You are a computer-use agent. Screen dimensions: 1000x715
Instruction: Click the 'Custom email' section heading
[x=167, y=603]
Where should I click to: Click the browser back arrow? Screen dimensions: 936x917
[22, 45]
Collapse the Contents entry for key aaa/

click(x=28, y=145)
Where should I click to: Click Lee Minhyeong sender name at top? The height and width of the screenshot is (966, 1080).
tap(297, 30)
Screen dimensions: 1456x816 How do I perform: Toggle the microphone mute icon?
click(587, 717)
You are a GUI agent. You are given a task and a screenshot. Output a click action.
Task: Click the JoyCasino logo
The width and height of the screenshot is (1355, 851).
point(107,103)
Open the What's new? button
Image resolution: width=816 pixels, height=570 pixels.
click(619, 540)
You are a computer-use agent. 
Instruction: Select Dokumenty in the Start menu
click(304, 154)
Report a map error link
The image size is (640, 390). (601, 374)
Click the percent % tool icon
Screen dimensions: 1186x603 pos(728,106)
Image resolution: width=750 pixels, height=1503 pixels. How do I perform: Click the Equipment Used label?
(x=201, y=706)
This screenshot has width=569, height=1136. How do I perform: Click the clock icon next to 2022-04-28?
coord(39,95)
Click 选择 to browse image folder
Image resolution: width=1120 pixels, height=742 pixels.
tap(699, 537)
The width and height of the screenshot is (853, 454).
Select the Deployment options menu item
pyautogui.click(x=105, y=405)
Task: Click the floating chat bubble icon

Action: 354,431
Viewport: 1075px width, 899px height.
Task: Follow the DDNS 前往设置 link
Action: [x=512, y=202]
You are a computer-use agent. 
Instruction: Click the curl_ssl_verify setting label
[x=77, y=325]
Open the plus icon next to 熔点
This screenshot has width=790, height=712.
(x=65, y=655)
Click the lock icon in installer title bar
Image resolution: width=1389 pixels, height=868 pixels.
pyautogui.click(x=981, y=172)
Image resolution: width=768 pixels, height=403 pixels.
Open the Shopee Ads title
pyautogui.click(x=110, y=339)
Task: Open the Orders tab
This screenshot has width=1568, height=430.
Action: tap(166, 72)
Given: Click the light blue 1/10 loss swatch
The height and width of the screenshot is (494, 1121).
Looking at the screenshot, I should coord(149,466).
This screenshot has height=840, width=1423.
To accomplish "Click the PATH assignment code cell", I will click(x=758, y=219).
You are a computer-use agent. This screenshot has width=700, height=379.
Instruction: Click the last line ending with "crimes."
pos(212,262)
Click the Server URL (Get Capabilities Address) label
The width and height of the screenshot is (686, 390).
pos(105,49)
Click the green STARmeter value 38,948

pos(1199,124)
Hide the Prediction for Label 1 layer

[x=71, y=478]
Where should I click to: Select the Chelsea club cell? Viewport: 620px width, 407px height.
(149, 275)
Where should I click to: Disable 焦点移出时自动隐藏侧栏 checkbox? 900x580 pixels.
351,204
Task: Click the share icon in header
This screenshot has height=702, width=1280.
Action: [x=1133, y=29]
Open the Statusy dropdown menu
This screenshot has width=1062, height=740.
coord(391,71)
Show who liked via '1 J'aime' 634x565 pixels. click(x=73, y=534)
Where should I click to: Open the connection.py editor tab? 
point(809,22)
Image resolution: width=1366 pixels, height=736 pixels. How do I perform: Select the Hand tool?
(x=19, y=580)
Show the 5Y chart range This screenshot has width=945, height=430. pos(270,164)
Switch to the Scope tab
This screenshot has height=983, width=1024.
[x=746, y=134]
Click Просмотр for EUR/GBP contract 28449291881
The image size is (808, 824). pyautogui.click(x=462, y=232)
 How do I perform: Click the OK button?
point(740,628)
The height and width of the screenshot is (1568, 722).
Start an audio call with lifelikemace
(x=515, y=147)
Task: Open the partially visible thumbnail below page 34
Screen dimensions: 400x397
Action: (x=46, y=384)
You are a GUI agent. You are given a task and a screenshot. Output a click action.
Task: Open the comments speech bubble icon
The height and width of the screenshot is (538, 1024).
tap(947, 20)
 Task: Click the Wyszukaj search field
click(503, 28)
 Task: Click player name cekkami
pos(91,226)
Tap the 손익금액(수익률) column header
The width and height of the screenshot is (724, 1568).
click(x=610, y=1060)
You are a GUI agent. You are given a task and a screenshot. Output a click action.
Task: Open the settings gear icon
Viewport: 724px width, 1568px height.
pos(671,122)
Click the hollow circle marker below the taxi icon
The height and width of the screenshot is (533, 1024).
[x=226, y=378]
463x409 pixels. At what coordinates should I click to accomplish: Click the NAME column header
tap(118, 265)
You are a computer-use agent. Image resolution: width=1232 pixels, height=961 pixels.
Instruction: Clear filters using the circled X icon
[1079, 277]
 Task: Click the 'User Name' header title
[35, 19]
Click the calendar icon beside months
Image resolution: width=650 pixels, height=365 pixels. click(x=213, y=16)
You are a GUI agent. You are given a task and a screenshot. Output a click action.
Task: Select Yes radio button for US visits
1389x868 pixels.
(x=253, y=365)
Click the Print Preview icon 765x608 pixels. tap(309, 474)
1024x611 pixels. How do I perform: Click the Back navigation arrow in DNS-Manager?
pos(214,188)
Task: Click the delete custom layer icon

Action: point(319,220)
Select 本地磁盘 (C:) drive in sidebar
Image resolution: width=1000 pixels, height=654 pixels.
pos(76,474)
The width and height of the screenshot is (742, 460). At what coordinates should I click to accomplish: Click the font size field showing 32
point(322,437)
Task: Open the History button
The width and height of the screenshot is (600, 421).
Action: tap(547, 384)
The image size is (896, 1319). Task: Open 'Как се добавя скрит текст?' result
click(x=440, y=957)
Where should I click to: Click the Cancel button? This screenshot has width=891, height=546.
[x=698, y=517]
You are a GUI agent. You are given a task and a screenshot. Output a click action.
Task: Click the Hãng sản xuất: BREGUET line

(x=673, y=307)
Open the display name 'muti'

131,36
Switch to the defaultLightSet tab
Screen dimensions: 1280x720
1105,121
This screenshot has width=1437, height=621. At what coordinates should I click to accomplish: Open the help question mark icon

§ §

### What you have to do
Go through the listing and print each line exactly as it appears.

### Answer to the exercise
You are a computer-use agent. Screen dimensions: 1000x715
Instruction: Click the 'Custom email' section heading
[x=167, y=603]
Where should I click to: Click the browser back arrow? Screen dimensions: 936x917
[22, 45]
Collapse the Contents entry for key aaa/

click(x=28, y=145)
Where should I click to: Click Lee Minhyeong sender name at top? The height and width of the screenshot is (966, 1080).
tap(297, 30)
Screen dimensions: 1456x816 How do I perform: Toggle the microphone mute icon?
click(587, 717)
You are a GUI agent. You are given a task and a screenshot. Output a click action.
Task: Click the JoyCasino logo
The width and height of the screenshot is (1355, 851).
point(107,103)
Open the What's new? button
Image resolution: width=816 pixels, height=570 pixels.
click(619, 540)
You are a computer-use agent. 
Instruction: Select Dokumenty in the Start menu
click(304, 154)
Report a map error link
The image size is (640, 390). (601, 374)
Click the percent % tool icon
Screen dimensions: 1186x603 pos(728,106)
Image resolution: width=750 pixels, height=1503 pixels. How do I perform: Click the Equipment Used label?
(x=201, y=706)
This screenshot has width=569, height=1136. How do I perform: Click the clock icon next to 2022-04-28?
coord(39,95)
Click 选择 to browse image folder
Image resolution: width=1120 pixels, height=742 pixels.
tap(699, 537)
The width and height of the screenshot is (853, 454).
Select the Deployment options menu item
pyautogui.click(x=105, y=405)
Task: Click the floating chat bubble icon

Action: 354,431
Viewport: 1075px width, 899px height.
Task: Follow the DDNS 前往设置 link
Action: [x=512, y=202]
You are a computer-use agent. 
Instruction: Click the curl_ssl_verify setting label
[x=77, y=325]
Open the plus icon next to 熔点
This screenshot has width=790, height=712.
(x=65, y=655)
Click the lock icon in installer title bar
Image resolution: width=1389 pixels, height=868 pixels.
pyautogui.click(x=981, y=172)
Image resolution: width=768 pixels, height=403 pixels.
Open the Shopee Ads title
pyautogui.click(x=110, y=339)
Task: Open the Orders tab
This screenshot has width=1568, height=430.
Action: tap(166, 72)
Given: Click the light blue 1/10 loss swatch
The height and width of the screenshot is (494, 1121).
Looking at the screenshot, I should coord(149,466).
This screenshot has height=840, width=1423.
To accomplish "Click the PATH assignment code cell", I will click(x=758, y=219).
You are a computer-use agent. This screenshot has width=700, height=379.
Instruction: Click the last line ending with "crimes."
pos(212,262)
Click the Server URL (Get Capabilities Address) label
The width and height of the screenshot is (686, 390).
pos(105,49)
Click the green STARmeter value 38,948

pos(1199,124)
Hide the Prediction for Label 1 layer

[x=71, y=478]
Where should I click to: Select the Chelsea club cell? Viewport: 620px width, 407px height.
(149, 275)
Where should I click to: Disable 焦点移出时自动隐藏侧栏 checkbox? 900x580 pixels.
351,204
Task: Click the share icon in header
This screenshot has height=702, width=1280.
Action: [x=1133, y=29]
Open the Statusy dropdown menu
This screenshot has width=1062, height=740.
coord(391,71)
Show who liked via '1 J'aime' 634x565 pixels. click(x=73, y=534)
Where should I click to: Open the connection.py editor tab? 
point(809,22)
Image resolution: width=1366 pixels, height=736 pixels. How do I perform: Select the Hand tool?
(x=19, y=580)
Show the 5Y chart range This screenshot has width=945, height=430. pos(270,164)
Switch to the Scope tab
This screenshot has height=983, width=1024.
[x=746, y=134]
Click Просмотр for EUR/GBP contract 28449291881
The image size is (808, 824). pyautogui.click(x=462, y=232)
 How do I perform: Click the OK button?
point(740,628)
The height and width of the screenshot is (1568, 722).
Start an audio call with lifelikemace
(x=515, y=147)
Task: Open the partially visible thumbnail below page 34
Screen dimensions: 400x397
Action: (x=46, y=384)
You are a GUI agent. You are given a task and a screenshot. Output a click action.
Task: Open the comments speech bubble icon
The height and width of the screenshot is (538, 1024).
tap(947, 20)
 Task: Click the Wyszukaj search field
click(503, 28)
 Task: Click player name cekkami
pos(91,226)
Tap the 손익금액(수익률) column header
The width and height of the screenshot is (724, 1568).
click(x=610, y=1060)
You are a GUI agent. You are given a task and a screenshot. Output a click action.
Task: Open the settings gear icon
Viewport: 724px width, 1568px height.
pos(671,122)
Click the hollow circle marker below the taxi icon
The height and width of the screenshot is (533, 1024).
[x=226, y=378]
463x409 pixels. At what coordinates should I click to accomplish: Click the NAME column header
tap(118, 265)
You are a computer-use agent. Image resolution: width=1232 pixels, height=961 pixels.
Instruction: Clear filters using the circled X icon
[1079, 277]
 Task: Click the 'User Name' header title
[35, 19]
Click the calendar icon beside months
Image resolution: width=650 pixels, height=365 pixels. click(x=213, y=16)
You are a GUI agent. You are given a task and a screenshot. Output a click action.
Task: Select Yes radio button for US visits
1389x868 pixels.
(x=253, y=365)
Click the Print Preview icon 765x608 pixels. tap(309, 474)
1024x611 pixels. How do I perform: Click the Back navigation arrow in DNS-Manager?
pos(214,188)
Task: Click the delete custom layer icon

Action: point(319,220)
Select 本地磁盘 (C:) drive in sidebar
Image resolution: width=1000 pixels, height=654 pixels.
pos(76,474)
The width and height of the screenshot is (742, 460). At what coordinates should I click to accomplish: Click the font size field showing 32
point(322,437)
Task: Open the History button
The width and height of the screenshot is (600, 421).
Action: tap(547, 384)
The image size is (896, 1319). Task: Open 'Как се добавя скрит текст?' result
click(x=440, y=957)
Where should I click to: Click the Cancel button? This screenshot has width=891, height=546.
[x=698, y=517]
You are a GUI agent. You are given a task and a screenshot. Output a click action.
Task: Click the Hãng sản xuất: BREGUET line

(x=673, y=307)
Open the display name 'muti'

131,36
Switch to the defaultLightSet tab
Screen dimensions: 1280x720
1105,121
This screenshot has width=1437, height=621. At what coordinates should I click to accomplish: Open the help question mark icon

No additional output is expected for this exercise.